Une étude réalisée en 2020 sur 228 femme, publiée dans le New England Journal of Medicine, a révélé que les femmes africaines qui ont utilisé LACTIN-V (Lactobacillus crispatus CTV-05), pendant 12 semaines – en plus d’une semaine d’antibiotiques oraux à base de métronidazole – ont connu une réduction modeste de 30 % de la récurrence de la VB.

Toutefois, selon Lenka Vodstrcil et Catriona Bradshaw, dans la plupart des cas, la réinfection est principalement due à la présence d’un partenaire infecté. « Le partenaire extérieur est toujours là et l’activité sexuelle peut perturber l’équilibre », explique Lenka Vodstrcil, soulignant l’importance de traiter les deux partenaires, non seulement avec des antibiotiques mais aussi avec une crème topique pour les hommes.
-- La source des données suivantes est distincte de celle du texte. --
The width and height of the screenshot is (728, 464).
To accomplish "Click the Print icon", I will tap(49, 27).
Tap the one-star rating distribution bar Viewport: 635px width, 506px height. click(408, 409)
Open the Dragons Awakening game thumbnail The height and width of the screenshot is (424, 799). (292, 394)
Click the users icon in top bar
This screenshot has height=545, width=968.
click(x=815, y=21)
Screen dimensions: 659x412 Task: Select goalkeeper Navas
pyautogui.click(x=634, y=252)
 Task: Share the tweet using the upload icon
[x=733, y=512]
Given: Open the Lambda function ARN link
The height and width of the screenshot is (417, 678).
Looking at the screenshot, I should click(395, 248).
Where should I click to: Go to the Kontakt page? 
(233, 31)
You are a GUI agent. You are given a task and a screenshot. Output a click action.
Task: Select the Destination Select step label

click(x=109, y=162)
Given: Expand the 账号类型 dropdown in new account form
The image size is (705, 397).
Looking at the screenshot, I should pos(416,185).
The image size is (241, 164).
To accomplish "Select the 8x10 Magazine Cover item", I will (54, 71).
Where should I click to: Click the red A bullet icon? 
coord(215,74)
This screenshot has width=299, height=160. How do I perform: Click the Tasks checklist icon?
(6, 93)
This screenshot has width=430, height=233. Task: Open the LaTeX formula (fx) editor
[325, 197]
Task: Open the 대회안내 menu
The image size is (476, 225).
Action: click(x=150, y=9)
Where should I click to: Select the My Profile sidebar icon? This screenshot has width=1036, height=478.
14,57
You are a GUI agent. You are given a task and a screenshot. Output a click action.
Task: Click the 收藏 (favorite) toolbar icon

Les partenaires masculins non traités continuent d’héberger les bactéries responsables de la VB, ce qui entraîne une réinfection chez les femmes.

Selon Lenka Vlodstrcil, cette nouvelle compréhension pourrait conduire à des mises à jour des lignes directrices mondiales en matière de santé, y compris des recommandations sur l’utilisation des préservatifs pour aider à prévenir à la fois l’apparition de la VB et sa récurrence.

Les chercheurs ont lancé un nouveau site web pour aider les cliniciens et les couples à mettre en œuvre la stratégie de traitement du partenaire dans le monde entier.

Ce site propose des liens vers l’étude et les expériences des participants. Il contient également des informations sur les effets secondaires, comme les nausées, les maux de tête et le goût métallique, fréquents avec les antibiotiques.

En outre, le site fournit des instructions d’étiquetage simples pour les pharmaciens, qui devront reconditionner la crème à la clindamycine pour en faire un produit que les hommes peuvent également utiliser.